Qui si manifesta la possibilità di un rapporto e di una coesistenza tra ragione e fede religiosa. Quando si parla di specificità
della civiltà europea, quella stessa che ha consentito lo sviluppo del pensiero razionale accanto alla dimensione spirituale
e religiosa, essa va ricercata proprio nel principio di quella coesistenza.

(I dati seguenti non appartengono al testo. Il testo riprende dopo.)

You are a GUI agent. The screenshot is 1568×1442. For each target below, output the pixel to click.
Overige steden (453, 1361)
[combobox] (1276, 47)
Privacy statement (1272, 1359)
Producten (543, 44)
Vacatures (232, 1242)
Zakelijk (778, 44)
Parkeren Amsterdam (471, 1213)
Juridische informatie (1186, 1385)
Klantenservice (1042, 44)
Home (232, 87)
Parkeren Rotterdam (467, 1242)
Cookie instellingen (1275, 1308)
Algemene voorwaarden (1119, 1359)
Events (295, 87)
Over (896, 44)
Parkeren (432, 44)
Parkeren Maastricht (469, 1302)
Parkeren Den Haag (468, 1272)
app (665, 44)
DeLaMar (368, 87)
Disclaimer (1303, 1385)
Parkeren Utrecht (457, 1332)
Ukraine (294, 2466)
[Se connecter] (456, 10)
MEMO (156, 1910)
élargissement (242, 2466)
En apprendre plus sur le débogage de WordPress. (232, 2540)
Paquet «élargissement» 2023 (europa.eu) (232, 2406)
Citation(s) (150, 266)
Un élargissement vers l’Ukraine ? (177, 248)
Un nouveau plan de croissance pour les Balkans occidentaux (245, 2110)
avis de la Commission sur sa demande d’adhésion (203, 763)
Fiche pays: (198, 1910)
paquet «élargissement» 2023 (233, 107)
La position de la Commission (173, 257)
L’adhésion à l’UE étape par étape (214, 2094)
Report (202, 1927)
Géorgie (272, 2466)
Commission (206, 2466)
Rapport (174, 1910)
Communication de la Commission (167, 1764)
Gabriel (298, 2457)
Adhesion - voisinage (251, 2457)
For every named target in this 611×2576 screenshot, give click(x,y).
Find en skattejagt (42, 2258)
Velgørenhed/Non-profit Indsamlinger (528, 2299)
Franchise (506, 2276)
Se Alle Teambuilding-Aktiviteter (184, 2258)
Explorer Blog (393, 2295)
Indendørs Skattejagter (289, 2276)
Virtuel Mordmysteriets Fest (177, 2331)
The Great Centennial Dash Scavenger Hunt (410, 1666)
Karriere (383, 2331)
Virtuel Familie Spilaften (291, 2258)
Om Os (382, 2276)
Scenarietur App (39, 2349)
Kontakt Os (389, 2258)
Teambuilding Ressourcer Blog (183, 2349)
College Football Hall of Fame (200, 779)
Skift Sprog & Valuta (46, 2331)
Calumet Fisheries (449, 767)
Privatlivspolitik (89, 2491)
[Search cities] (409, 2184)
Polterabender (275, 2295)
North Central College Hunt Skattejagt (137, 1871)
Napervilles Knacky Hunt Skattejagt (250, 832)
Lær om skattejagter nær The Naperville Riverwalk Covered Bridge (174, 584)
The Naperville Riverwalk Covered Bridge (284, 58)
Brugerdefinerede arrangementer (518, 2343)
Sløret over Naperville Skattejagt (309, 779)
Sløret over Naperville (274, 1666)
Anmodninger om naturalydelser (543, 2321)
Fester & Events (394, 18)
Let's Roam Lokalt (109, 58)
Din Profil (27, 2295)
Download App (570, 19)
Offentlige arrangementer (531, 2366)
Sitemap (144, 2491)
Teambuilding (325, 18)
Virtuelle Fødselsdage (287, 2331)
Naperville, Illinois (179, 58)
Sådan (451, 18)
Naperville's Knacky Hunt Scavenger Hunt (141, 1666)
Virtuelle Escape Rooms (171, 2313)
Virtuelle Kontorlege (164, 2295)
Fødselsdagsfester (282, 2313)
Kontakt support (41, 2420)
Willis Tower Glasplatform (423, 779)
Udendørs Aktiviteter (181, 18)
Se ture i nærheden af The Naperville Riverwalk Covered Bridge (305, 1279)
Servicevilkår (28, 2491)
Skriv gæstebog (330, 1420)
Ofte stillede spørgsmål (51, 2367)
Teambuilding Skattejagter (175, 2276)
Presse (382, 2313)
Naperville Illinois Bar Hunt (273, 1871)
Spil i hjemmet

Di qui deriva l’importanza e la grande intuizione che ha sorretto il documento del 2001 su Il popolo ebraico e le
sue Sacre Scritture nella Bibbia cristiana della Pontificia Commissione Biblica su ispirazione dell’allora Cardinale
Ratzinger. Dopo la grande svolta che la Nostra Aetate ha prodotto nei rapporti tra ebraismo e cristianesimo cattolico,
l’aver affrontato il tema dei rapporti tra le Scritture delle due religioni, prima in questo documento e poi nel libro
Gesù di Nazaret di Benedetto XVI, senza sincretismi e confusioni ma senza il timore di toccare anche le questioni
teologiche, è stato un progresso straordinario. Come ha scritto il rabbino Jacob Neusner – autore
dell’ormai celebre libro A Rabbi talks with Jesus – «negli ultimi due secoli il dialogo ebraico-cristiano è
servito come mezzo per politiche di conciliazione sociale, non è stato più un’indagine religiosa sulle convinzioni
dell’altro. […]
Col libro Gesù di Nazaret le dispute ebraico- cristiane entrano in una nuova era. Siamo ora in grado di incontrarci gli uni
e gli altri in un promettente esercizio di ragione e di critica». L’opera straordinaria e così strettamente collegata e
coerente di Giovanni Paolo II e di Benedetto XVI ha prodotto un grande progresso rispetto alla generale dichiarazione di
amicizia, rispetto e volontà di gettarsi dietro le spalle un triste passato contenuta nella Nostra Aetate, Si tratta
dell’affermazione che l’Antico Testamento è fondamentale per il cristianesimo perché, ove esso se ne
congedasse, decreterebbe il suo dissolvimento; che la divisione sul tema del messianismo e della divinità di Cristo deve
essere depurato di tutte quelle forme di ostilità che conducono all’antigiudaismo; e della tesi che il rapporto tra le
due religioni deve fondarsi su questo patrimonio comune. La visita di Benedetto XVI al Tempio Maggiore di Roma sarà un
evento straordinario che suggellerà ulteriormente questo percorso di ormai mezzo secolo, la cui enorme importanza
storica può misurarsi soltanto guardando indietro ai duemila anni precedenti. Deve essere un guardare indietro non per
indugiarvi ma per trarre stimolo, apprezzando il cammino percorso, ad andare avanti con decisione e senza timore. Chi
ha certezza nelle proprie convinzioni e nella propria fede non può nutrire timori di sorta. Occorre puntare sulla speranza
che il progresso dello storico incontro tra ebraismo e cristianesimo costituisca un modello per un dialogo con altre
religioni, il quale suggerisca le vie per superare anche le più grandi difficoltà. È difficile negare che la via principale
consista nel porre al centro il rapporto tra ragione critica e fede che ha consentito di raggiungere così significativi risultati:
perché è per tale via che l’integralismo può essere sconfitto.